◆ EXTRAIT DU TEXTE
◇ ◇ ◇ ◇ ◇ ◇ ◇
I.− Adj. ou subst. [En parlant d'une pers.]
A.− Emploi adj. Qui est né de parents dont l'union n'est pas reconnue par la loi. Synon. naturel, illégitime :
1. Dites-lui, si vous en avez le courage, que je ne lui en veux pas de m'avoir fait bâtard; qu'au contraire je préfère ça à savoir que je suis né de vous. Gide, Les Faux-monnayeurs,1925, p. 944.
B.− Emploi subst. :
2. L'enfant né d'un commerce entre personnes libres de s'unir par un lien subséquent, est plutôt illégal qu'illégitime; mais l'enfant né de personnes séparément engagées dans le mariage, est adultérin, ou absolument illégitime, illégal, et contre la nature de la société domestique et publique : de là vient que le bâtard peut être reconnu par le pouvoir public, ou légitimé, et que l'adultérin ne peut pas l'être. Bonald, Législ. primitive,t. 2, 1802, p. 31.
3. Tous les seigneurs de la cour de Charles VII, et principalement le bâtard d'Orléans, ce beau Dunois, légitimé par la victoire, comme dit Duclos, se firent remarquer par leur bravoure et leur galanterie. Jouy, L'Hermite de la Chaussée d'Antin,1813, p. 7.
4. Elle avait ainsi vécu quinze ans, avec un enfant légitime et deux bâtards, au milieu du vacarme et du caprice, ... Zola, Le Docteur Pascal,1893, p. 70.
En partic. Simple bâtard. Né de parents dont aucun n'est marié. Bâtard adultérin. Né de parents dont l'un au moins est marié.
II.− Adjectif
A.− [En parlant d'un animal]
1. Qui n'est pas de race pure. Synon. métis, hybride.
[Sans nuance péj.] Lévrier bâtard. Lévrier issu du croisement de l'espèce des lévriers et de celle des mâtins. Bâtard anglais. Chien issu d'une lice française et d'un chien anglais ou d'une lice anglaise et d'un chien français. Emploi subst. [Avec une nuance péj.] Cet affreux bâtard de mâtin et d'épagneule (H. Bazin, Vipère au poing,1948, p. 65).
2. Dont la qualité intrinsèque est amoindrie.
ÉLEVAGE
Vache bâtarde. Vache dont le rendement de lait diminue au moment d'une deuxième portée.
Rem. Attesté dans la plupart des dict. généraux.
Laine bâtarde. Seconde laine levée sur l'animal.
Rem. Attesté dans Besch. 1845, Littré, Guérin 1892, DG.
B.− [En parlant d'un végétal]
1. [Se dit d'un arbre, d'une plante, d'un fruit dégénérés] Olivier bâtard; tulipe bâtarde; reinette bâtarde.
2. Qui n'est pas greffé. Rosier bâtard (Ac. 1932). Synon. sauvage.
C.− [En parlant d'une chose concr. ou abstr.]
1. Qui est de caractère intermédiaire entre deux genres différents ou opposés :
5. Le genre bâtard, c'était la tragédie faux antique de Racine. Le drame est vrai, puisque, dans une action tantôt comique, tantôt tragique, suivant les caractères, il finit avec tristesse comme la vie des hommes puissants de caractère, énergiques de passion. Vigny, Le Journal d'un poète,1836, p. 1043.
◇ ◇ ◇ ◇ ◇ ◇ ◇
◆ INFORMATIONS FOURNIES

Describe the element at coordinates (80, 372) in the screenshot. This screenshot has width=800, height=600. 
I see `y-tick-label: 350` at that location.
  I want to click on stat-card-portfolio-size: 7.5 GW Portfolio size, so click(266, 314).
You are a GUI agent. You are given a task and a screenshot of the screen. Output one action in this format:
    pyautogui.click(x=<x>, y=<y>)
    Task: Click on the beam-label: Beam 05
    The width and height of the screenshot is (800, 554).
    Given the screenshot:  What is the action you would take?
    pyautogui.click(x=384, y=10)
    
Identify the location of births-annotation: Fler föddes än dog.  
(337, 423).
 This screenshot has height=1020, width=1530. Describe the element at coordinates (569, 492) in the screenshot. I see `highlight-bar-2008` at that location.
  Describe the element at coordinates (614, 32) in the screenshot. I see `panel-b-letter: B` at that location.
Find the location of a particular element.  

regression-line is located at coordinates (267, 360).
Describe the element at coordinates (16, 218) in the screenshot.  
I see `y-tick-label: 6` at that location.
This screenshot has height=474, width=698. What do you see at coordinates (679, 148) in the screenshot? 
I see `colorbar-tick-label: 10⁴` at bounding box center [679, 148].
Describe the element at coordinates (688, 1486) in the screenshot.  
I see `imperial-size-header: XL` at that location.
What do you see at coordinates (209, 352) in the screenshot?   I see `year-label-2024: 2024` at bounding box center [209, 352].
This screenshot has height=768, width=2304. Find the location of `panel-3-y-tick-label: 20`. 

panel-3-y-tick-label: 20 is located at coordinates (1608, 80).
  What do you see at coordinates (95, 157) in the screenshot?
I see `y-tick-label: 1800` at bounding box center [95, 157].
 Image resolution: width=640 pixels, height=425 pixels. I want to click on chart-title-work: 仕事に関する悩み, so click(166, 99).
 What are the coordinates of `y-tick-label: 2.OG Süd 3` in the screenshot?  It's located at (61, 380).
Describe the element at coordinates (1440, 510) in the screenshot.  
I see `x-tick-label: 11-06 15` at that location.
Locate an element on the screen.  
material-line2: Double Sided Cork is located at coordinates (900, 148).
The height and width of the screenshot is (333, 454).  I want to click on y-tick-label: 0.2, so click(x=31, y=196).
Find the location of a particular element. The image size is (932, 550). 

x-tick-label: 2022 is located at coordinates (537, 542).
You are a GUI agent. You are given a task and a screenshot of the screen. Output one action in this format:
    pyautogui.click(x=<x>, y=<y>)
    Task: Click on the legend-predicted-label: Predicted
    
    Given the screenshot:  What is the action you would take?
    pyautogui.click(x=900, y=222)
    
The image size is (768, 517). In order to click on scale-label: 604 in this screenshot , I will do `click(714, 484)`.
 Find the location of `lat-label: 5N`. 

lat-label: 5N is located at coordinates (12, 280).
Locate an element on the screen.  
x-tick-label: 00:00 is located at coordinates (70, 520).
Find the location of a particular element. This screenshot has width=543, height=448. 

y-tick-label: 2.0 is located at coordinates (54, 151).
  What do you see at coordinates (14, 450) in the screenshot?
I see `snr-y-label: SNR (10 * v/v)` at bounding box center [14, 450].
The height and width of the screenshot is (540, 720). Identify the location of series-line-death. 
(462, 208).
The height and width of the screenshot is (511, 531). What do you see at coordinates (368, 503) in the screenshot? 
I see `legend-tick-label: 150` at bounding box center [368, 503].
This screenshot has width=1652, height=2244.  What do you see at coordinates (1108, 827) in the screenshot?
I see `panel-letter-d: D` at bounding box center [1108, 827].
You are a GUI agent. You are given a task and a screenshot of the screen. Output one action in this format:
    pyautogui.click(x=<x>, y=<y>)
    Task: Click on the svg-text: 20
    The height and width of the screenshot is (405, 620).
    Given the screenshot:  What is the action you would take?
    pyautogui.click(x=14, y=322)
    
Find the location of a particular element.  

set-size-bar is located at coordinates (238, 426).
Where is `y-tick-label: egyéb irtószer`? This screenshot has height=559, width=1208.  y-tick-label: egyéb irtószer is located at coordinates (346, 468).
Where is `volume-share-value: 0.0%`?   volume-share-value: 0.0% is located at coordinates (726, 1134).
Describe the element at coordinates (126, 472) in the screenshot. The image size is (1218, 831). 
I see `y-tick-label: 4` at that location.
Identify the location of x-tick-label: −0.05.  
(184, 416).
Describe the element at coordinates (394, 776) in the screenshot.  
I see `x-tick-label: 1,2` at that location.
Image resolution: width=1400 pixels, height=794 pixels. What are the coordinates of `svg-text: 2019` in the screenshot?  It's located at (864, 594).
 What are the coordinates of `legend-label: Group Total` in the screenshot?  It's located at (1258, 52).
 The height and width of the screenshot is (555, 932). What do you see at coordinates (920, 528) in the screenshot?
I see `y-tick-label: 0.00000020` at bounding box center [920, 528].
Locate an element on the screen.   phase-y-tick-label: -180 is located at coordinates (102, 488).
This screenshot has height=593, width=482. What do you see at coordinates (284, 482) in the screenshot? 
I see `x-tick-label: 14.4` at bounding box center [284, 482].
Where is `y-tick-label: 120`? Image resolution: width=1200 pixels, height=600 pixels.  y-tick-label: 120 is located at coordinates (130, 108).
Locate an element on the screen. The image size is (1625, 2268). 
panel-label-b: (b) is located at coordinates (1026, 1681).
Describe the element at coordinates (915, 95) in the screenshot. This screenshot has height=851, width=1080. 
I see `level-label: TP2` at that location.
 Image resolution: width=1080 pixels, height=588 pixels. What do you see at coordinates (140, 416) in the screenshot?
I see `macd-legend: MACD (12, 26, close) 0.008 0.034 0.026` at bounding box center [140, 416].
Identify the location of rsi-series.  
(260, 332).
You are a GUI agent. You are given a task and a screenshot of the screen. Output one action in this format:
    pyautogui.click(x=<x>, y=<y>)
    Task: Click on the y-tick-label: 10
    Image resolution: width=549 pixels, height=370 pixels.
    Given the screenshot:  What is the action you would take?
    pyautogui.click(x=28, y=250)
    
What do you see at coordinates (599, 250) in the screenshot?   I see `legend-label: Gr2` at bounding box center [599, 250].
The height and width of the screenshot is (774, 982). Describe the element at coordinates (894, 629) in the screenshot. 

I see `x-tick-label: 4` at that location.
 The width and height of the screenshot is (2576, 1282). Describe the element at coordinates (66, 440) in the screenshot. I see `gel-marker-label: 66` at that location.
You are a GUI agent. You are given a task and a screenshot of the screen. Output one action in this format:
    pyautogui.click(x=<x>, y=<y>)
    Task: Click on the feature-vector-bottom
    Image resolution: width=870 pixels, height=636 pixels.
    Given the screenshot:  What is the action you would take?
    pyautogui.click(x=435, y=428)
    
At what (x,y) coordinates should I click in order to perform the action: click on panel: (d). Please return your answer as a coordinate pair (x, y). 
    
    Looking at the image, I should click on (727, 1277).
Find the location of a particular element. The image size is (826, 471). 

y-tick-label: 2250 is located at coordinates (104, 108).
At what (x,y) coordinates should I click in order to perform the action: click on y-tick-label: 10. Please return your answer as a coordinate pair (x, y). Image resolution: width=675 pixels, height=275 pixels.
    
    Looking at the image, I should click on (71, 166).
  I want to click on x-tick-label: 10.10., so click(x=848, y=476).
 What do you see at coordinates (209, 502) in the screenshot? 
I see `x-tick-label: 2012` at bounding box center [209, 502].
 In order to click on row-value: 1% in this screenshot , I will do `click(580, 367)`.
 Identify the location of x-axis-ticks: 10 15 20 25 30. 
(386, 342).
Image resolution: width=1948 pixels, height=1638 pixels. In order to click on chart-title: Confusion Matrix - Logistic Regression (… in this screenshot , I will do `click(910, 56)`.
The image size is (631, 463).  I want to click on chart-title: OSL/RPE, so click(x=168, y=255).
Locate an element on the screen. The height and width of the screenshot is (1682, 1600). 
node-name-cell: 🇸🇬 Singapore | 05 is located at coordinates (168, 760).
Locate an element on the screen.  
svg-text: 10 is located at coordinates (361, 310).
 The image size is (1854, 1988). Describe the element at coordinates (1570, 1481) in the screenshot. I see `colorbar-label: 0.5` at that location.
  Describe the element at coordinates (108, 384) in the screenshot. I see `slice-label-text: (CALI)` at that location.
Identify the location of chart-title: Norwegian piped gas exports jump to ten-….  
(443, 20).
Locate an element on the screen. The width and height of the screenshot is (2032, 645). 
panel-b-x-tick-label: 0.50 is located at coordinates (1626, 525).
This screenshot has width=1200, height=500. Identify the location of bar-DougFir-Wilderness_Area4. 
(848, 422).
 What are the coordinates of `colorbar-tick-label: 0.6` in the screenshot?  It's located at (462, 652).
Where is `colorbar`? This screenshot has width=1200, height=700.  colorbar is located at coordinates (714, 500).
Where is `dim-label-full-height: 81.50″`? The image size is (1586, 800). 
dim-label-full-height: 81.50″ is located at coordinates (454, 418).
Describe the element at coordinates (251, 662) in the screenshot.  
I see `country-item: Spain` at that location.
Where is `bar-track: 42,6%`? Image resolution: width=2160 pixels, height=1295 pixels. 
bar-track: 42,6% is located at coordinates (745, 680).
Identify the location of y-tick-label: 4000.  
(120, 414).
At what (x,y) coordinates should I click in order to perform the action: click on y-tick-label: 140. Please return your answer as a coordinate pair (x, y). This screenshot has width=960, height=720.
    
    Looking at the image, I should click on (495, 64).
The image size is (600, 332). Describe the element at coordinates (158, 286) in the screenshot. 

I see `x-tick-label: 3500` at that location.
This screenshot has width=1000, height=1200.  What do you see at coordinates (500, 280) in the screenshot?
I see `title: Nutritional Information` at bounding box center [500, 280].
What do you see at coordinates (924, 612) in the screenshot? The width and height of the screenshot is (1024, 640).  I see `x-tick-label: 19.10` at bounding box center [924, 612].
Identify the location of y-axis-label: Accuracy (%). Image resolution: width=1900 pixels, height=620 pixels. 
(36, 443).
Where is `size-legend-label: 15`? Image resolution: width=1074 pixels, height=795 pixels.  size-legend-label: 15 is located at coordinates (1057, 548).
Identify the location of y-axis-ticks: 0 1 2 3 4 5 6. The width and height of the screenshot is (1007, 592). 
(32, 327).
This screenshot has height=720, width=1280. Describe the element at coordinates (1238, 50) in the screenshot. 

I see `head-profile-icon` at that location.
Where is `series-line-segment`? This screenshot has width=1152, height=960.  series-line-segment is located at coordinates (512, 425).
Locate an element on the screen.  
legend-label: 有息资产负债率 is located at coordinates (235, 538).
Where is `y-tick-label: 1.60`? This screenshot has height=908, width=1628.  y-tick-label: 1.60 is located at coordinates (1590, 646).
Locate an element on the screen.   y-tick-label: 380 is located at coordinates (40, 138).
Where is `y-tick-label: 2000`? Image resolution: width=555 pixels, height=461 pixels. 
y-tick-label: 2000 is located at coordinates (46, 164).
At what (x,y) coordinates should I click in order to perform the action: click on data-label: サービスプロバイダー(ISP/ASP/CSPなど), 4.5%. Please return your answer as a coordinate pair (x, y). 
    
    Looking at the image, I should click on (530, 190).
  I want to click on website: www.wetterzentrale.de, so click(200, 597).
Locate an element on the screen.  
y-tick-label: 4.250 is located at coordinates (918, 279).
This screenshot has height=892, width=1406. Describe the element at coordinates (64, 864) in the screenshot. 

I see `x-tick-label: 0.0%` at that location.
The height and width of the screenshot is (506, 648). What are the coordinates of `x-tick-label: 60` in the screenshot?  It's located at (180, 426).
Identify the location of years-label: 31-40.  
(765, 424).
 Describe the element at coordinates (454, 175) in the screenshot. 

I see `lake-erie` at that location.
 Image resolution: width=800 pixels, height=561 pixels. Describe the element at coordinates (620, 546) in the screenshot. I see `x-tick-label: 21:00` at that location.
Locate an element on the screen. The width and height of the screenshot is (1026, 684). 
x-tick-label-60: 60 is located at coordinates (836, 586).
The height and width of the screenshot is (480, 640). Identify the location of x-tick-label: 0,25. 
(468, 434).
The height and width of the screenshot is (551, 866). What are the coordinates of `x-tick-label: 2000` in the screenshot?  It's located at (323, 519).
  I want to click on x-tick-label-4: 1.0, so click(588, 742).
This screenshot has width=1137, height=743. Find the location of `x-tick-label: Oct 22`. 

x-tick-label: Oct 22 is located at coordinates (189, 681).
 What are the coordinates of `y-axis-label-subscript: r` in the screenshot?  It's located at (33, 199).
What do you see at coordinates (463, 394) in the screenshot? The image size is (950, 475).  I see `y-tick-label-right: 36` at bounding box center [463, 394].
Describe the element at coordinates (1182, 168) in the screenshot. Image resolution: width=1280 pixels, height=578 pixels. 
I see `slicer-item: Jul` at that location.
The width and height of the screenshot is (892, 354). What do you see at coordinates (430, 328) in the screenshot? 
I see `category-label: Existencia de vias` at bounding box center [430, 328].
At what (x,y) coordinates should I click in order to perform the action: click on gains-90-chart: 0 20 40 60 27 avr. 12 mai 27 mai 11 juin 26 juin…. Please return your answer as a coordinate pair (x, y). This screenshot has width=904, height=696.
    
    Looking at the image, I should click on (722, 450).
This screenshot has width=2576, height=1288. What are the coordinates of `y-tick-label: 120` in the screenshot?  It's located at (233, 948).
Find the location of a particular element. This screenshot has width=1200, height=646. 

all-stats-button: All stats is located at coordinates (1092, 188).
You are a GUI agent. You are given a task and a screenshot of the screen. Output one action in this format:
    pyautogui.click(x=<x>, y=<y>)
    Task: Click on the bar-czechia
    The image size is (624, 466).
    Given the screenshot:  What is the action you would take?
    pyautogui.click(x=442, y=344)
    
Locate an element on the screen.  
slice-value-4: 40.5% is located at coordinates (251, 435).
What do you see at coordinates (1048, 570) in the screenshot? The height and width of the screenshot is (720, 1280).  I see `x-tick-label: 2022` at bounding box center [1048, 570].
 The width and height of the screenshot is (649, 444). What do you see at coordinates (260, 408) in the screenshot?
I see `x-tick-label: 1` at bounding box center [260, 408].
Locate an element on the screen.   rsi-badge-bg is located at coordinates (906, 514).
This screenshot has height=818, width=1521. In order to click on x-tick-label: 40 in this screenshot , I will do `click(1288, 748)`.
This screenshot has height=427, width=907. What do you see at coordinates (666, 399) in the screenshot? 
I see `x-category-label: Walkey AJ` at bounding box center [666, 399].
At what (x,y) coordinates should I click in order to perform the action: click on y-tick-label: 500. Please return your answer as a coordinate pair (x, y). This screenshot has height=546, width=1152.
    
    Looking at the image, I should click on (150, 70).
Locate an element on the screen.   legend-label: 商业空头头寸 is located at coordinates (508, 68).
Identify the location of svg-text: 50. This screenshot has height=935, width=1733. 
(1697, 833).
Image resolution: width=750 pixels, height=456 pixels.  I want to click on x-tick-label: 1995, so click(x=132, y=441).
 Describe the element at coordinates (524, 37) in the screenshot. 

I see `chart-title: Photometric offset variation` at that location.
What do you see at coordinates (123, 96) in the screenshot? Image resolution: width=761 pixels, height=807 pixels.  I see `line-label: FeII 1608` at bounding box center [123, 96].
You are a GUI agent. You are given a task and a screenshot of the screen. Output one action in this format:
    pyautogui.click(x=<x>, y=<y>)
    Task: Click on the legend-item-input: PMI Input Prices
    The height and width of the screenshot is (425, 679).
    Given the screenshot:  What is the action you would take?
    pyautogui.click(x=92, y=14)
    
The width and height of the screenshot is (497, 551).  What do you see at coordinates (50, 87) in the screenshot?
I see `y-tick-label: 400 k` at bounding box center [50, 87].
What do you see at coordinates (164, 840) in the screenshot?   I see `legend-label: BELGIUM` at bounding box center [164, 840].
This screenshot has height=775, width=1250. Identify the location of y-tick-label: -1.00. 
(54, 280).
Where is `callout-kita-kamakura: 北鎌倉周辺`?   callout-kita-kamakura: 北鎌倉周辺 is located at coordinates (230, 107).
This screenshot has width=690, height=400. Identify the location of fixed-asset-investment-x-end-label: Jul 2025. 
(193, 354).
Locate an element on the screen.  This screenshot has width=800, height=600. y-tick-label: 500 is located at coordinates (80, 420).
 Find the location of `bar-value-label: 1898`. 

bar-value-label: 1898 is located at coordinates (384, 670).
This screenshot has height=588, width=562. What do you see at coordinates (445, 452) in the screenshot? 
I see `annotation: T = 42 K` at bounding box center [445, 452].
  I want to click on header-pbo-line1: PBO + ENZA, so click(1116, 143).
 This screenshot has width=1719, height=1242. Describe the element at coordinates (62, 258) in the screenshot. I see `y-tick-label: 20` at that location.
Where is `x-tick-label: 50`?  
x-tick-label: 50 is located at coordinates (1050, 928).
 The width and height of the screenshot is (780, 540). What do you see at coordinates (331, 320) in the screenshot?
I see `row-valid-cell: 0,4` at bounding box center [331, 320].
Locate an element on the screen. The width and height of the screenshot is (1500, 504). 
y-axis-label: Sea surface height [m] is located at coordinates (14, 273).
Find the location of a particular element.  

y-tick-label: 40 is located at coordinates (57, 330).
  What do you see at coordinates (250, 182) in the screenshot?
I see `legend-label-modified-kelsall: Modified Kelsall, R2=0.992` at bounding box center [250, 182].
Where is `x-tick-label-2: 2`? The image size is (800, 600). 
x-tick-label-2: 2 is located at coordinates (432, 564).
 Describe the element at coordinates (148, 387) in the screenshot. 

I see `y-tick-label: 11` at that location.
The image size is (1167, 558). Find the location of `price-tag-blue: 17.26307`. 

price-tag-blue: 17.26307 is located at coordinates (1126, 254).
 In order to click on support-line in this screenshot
◇ ◇ ◇ ◇ ◇ ◇ ◇
◆ CONSIGNE
Dans l'article de dictionnaire sur le mot « bâtard », relevez toutes les citations numérotées de 1 à 5. Pour chacune, donnez le nom de l'auteur et le titre de l'œuvre.

◆ EXERCICE CORRIGÉ
1. Gide, Les Faux-monnayeurs
2. Bonald, Législ. primitive
3. Jouy, L'Hermite de la Chaussée d'Antin
4. Zola, Le Docteur Pascal
5. Vigny, Le Journal d'un poète